Araştırmacılar ayrıca yapısal evrimi ve yenilemeleri de dahil olmak üzere binanın tarihini de takip ettiler. Örneğin Favaloro şöyle açıklıyor: “Gaz aydınlatmasının yerini 1920'lerin ortalarında elektrik aldı. Bu tür aydınlatma o noktada standart hale geldi ve değiştirilmesi mantıklı olacak kadar ucuzdu.”

Binadaki yenilemelerin çoğu, elektrik ve akan su gibi temel kolaylıkların kurulumunu zorunlu kılan yeni konut yasalarına uygun olarak yapılmıştır. Bu arada diğerleri, komşu binaların ev sahipleriyle rekabet etmek için yapılmıştır. Yukarıda, binanın koridorlarını kaplayan dekoratif duvar kağıdı, deriyi taklit etmek için çuval bezinden yapılmıştır.

"Bence bu tür binaların sakinleri işçi sınıfından olsalar da, Favaloro, belki de yoksul göçmenler, bir bina sahibi olarak hala yan komşunuzla rekabet halindesiniz. diyor. “Neden biri gelip binanıza oturmalı? Ya da kirada birkaç kuruş daha nasıl talep edebilirsiniz?” 

Amerika Birleşik Devletleri'ne erken yaşta hiçbir şey olmadan gelen göçmen aileler 1900'ler 20'li veya 30'lu yıllarda genellikle apartmanlarından taşınmaya ve Brooklyn veya Bronx'taki daha az sıkışık evlere göç etmeye yetecek kadar para kazanıyorlardı. 1930'larda binanın yarısı boştu" diyor. "Bunun bir kısmı, mahalleye yerleşen göçmenler için yukarı doğru hareketliliğin bir işlevi." 

Favaloro, daha önceki yıllarda, yukarı doğru hareket eden ailelerin yerini yeni gelenlerin aldığını açıklıyor. “Ancak 1924'te Johnson-Reed Yasası, 1960'ların ortalarına kadar göçmenlik sistemini yöneten bir tür ırk temelli kısıtlayıcı göç kotaları oluşturuyor” diyor. "Yani 19. yüzyılın sonlarında ve 20. yüzyılın başlarında Aşağı Doğu Yakasını ilk evleri yapan çoğunlukla Güney ve Doğu Avrupa göçmenlerinin yerini alacak çok daha az insan var."

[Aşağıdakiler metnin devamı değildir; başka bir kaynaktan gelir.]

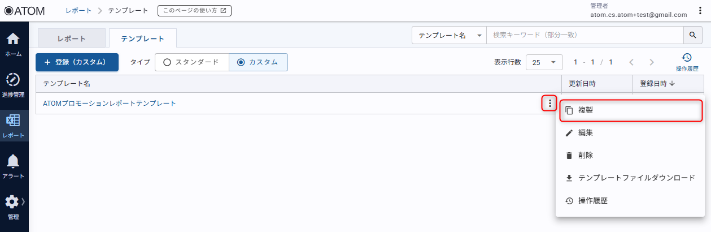The image size is (711, 232).
Task: Open the account three-dot menu icon
Action: (x=700, y=11)
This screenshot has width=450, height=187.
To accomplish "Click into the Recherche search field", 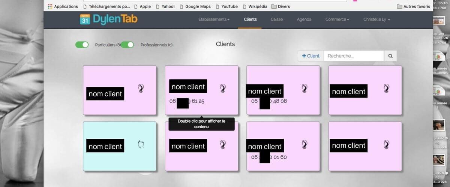I will (354, 56).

Aileler Aşağı Doğu Yakası'nı terk etmeye, eşyalarını ve hikayelerini yanlarına almaya ve geride sadece geçmiş bir yaşamın kalıntılarını bırakmaya başladılar. Son birkaç on yılda müze, binanın tarihinin bir yankısı olan yukarıdaki tabela gibi küçük ipuçlarını kullanarak bu hikayeleri bir araya getirmeye çalıştı.

Tüm fotoğraflar Sherry Hochbaum'un izniyle.